Collected data
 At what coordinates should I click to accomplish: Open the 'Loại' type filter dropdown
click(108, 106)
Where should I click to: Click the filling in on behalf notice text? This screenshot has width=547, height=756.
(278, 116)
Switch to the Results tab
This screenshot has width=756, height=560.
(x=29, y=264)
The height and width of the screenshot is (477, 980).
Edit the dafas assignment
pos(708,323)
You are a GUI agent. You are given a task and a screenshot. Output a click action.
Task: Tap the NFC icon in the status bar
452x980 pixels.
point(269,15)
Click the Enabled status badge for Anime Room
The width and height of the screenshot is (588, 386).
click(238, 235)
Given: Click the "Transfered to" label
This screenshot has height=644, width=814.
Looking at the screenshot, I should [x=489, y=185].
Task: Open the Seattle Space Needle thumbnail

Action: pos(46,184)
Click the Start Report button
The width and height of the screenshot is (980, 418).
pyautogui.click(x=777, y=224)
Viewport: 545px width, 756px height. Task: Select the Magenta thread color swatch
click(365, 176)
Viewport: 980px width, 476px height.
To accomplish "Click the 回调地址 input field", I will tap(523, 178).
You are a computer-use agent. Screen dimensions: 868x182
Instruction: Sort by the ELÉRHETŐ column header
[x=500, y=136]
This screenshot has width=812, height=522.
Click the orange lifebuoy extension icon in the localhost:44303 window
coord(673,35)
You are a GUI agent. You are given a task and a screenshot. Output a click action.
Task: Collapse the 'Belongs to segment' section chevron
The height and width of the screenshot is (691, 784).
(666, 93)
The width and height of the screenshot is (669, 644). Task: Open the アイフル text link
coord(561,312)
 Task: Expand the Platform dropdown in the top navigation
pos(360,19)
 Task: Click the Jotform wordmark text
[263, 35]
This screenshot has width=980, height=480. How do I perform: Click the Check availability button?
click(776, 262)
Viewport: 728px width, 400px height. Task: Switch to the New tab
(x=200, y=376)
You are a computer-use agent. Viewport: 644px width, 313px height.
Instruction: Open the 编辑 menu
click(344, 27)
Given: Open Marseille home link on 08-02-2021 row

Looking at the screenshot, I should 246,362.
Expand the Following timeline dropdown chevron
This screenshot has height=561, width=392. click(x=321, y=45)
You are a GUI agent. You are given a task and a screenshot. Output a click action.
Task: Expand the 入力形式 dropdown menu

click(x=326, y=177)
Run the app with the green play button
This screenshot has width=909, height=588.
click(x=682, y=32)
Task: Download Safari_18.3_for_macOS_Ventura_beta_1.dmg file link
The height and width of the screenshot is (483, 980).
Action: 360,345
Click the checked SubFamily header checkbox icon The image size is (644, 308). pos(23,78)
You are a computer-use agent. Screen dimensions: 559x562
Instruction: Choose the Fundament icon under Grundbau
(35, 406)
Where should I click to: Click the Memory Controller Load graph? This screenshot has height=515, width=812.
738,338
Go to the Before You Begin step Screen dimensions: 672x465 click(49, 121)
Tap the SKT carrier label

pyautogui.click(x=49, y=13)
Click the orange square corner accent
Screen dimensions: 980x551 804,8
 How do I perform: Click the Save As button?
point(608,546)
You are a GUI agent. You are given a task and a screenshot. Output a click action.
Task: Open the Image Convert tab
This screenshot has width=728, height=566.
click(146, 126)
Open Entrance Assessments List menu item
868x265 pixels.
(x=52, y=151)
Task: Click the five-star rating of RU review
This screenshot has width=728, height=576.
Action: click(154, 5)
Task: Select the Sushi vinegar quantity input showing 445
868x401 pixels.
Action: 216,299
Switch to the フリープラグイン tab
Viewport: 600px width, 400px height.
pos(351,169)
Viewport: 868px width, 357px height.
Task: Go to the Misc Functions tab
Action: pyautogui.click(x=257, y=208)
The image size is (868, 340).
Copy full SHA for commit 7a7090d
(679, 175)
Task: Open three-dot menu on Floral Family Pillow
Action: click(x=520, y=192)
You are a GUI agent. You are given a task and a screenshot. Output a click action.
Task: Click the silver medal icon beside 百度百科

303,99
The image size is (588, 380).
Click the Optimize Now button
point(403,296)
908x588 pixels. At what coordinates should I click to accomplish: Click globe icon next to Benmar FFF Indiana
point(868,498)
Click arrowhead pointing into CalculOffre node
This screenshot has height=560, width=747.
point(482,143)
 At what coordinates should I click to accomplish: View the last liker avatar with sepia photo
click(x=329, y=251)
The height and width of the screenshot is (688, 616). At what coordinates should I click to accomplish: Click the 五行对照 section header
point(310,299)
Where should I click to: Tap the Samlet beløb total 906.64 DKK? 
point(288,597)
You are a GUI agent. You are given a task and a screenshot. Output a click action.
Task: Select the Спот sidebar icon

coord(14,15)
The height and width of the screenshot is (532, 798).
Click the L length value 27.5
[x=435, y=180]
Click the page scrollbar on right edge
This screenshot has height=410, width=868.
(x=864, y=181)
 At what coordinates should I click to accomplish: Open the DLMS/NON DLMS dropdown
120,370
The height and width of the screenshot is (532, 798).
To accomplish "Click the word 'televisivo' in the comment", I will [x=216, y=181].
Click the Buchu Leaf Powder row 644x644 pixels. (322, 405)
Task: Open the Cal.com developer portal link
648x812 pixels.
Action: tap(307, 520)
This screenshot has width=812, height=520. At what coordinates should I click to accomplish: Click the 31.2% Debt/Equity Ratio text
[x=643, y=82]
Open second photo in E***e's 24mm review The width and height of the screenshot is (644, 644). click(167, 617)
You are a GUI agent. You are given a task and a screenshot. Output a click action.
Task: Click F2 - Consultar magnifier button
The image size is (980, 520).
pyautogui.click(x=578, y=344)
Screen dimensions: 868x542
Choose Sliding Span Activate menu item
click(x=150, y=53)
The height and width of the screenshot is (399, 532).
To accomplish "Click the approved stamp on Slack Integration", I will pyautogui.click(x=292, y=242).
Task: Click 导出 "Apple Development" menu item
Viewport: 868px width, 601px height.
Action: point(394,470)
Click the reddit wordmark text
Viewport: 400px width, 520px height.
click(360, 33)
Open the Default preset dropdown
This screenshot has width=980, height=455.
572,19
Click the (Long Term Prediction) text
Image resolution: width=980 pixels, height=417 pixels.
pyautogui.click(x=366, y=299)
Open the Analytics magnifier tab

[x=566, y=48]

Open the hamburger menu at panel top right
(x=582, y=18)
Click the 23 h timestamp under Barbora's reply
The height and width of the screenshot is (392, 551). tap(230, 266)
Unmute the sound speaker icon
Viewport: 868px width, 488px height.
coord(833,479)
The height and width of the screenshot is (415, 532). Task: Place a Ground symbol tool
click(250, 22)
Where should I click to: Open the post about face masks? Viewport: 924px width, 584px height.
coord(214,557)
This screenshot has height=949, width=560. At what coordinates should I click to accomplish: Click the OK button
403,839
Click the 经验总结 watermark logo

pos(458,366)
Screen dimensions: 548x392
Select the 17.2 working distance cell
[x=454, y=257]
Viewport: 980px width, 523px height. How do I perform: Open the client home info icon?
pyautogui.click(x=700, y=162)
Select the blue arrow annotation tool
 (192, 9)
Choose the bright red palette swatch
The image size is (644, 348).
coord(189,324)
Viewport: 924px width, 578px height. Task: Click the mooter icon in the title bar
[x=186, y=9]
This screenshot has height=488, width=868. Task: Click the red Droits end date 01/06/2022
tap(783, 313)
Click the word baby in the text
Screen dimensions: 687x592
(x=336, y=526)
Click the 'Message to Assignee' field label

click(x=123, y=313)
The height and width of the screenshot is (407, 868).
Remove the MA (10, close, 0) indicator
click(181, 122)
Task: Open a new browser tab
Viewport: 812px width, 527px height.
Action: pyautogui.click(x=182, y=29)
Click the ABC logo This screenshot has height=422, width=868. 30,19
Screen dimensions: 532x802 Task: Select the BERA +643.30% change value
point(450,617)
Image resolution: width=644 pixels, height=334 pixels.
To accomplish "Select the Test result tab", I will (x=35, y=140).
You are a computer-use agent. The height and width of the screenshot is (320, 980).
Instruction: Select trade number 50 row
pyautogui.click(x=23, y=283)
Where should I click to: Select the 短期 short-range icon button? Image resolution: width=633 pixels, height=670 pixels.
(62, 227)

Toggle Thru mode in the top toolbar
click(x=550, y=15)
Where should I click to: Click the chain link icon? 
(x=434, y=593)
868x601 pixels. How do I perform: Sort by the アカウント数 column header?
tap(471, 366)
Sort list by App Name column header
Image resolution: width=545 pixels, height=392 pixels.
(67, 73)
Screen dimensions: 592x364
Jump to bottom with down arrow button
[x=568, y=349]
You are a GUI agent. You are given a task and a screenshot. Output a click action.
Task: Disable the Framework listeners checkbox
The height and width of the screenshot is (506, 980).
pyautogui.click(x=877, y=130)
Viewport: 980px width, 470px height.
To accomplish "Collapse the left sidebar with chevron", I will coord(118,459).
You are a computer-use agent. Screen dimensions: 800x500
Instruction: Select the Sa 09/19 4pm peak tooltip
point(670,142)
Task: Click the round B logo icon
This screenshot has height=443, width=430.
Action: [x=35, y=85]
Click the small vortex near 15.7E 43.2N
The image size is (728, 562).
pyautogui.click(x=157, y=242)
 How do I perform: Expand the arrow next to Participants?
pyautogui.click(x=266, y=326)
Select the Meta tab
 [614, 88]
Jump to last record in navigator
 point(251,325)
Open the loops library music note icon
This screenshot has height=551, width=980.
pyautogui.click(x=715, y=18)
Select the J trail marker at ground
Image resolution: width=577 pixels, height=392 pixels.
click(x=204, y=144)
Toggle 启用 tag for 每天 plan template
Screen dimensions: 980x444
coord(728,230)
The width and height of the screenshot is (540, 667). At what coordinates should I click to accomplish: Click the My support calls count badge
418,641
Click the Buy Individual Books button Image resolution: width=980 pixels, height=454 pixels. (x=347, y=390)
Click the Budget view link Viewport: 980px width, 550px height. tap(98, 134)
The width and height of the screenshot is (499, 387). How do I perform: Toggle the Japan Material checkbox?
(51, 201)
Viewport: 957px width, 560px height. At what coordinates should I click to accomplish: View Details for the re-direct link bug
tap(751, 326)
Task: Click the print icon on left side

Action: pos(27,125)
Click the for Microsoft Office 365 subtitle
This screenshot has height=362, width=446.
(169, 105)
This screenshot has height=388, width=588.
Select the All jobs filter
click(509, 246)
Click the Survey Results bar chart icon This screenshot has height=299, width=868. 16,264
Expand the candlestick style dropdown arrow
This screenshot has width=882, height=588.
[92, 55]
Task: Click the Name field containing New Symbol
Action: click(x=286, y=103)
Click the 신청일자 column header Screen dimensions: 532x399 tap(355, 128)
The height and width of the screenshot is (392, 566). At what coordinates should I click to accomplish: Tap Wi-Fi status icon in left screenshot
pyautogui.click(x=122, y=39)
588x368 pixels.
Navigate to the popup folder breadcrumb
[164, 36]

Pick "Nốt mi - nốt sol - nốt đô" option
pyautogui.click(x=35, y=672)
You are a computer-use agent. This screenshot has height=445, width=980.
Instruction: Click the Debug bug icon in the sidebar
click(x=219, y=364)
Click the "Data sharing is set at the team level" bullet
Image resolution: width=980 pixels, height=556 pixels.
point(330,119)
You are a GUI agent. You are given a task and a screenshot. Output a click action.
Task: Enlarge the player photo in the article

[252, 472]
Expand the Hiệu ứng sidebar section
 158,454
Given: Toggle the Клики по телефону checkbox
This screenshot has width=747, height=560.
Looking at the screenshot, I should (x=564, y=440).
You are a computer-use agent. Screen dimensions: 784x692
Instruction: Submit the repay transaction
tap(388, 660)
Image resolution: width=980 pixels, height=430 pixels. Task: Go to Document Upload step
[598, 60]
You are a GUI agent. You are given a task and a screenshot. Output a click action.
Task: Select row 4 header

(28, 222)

- WORK REQUEST:
Lines above with the string "Collapse" need to be found and copied.

- RESPONSE AREA:
Task: Collapse the 'Belongs to segment' section chevron
To accomplish "Collapse the left sidebar with chevron", I will coord(118,459).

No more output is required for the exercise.